[MATERIAL TO PROCESS]

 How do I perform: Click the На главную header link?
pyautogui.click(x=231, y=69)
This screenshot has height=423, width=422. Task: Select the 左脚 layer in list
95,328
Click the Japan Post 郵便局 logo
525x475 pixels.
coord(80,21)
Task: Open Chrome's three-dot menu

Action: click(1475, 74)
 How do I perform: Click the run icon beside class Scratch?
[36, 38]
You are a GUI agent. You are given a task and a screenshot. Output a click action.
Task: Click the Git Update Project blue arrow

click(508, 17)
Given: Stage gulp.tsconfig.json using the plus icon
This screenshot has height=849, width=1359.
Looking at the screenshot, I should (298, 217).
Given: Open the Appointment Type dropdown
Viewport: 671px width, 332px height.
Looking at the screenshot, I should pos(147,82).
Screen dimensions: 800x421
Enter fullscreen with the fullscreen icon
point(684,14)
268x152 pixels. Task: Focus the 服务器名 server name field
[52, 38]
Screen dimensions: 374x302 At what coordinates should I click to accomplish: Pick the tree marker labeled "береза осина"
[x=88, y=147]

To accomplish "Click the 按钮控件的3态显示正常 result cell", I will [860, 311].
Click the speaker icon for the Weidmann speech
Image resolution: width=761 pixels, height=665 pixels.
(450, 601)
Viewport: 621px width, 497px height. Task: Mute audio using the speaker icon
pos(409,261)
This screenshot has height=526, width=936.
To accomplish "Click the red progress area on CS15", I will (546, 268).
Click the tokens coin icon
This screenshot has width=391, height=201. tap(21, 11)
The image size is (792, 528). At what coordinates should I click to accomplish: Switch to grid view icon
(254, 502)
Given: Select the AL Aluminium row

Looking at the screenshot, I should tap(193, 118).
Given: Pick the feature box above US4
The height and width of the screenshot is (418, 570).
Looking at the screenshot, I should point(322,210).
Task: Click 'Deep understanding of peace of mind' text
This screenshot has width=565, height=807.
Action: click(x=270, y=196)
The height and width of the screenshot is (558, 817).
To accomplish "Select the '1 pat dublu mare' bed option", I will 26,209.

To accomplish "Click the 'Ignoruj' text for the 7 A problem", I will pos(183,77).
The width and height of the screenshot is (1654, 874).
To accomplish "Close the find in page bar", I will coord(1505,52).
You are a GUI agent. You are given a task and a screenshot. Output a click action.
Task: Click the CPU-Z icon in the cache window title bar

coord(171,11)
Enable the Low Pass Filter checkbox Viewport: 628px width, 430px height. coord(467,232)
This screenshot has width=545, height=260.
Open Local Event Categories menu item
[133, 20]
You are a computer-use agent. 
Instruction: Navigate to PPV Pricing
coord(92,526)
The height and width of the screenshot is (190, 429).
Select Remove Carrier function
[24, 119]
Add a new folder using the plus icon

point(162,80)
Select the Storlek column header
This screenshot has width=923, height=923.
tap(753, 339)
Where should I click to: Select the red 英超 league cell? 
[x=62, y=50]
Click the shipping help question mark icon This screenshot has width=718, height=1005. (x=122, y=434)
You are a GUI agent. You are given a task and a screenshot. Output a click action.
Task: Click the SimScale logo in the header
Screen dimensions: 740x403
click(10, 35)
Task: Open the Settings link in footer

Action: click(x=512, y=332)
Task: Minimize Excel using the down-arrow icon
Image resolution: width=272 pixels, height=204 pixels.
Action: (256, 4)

[REQUIREMENTS] Render the lines of the material from the line containing "This screenshot has width=545, height=260." up to and including the line containing "click(10, 35)" as a JSON list of strings, one string per line, leaving out blank lines.

[RESULT]
[
  "This screenshot has width=545, height=260.",
  "Open Local Event Categories menu item",
  "[133, 20]",
  "You are a computer-use agent. ",
  "Instruction: Navigate to PPV Pricing",
  "coord(92,526)",
  "The height and width of the screenshot is (190, 429).",
  "Select Remove Carrier function",
  "[24, 119]",
  "Add a new folder using the plus icon",
  "point(162,80)",
  "Select the Storlek column header",
  "This screenshot has width=923, height=923.",
  "tap(753, 339)",
  "Where should I click to: Select the red 英超 league cell? ",
  "[x=62, y=50]",
  "Click the shipping help question mark icon This screenshot has width=718, height=1005. (x=122, y=434)",
  "You are a GUI agent. You are given a task and a screenshot. Output a click action.",
  "Task: Click the SimScale logo in the header",
  "Screen dimensions: 740x403",
  "click(10, 35)"
]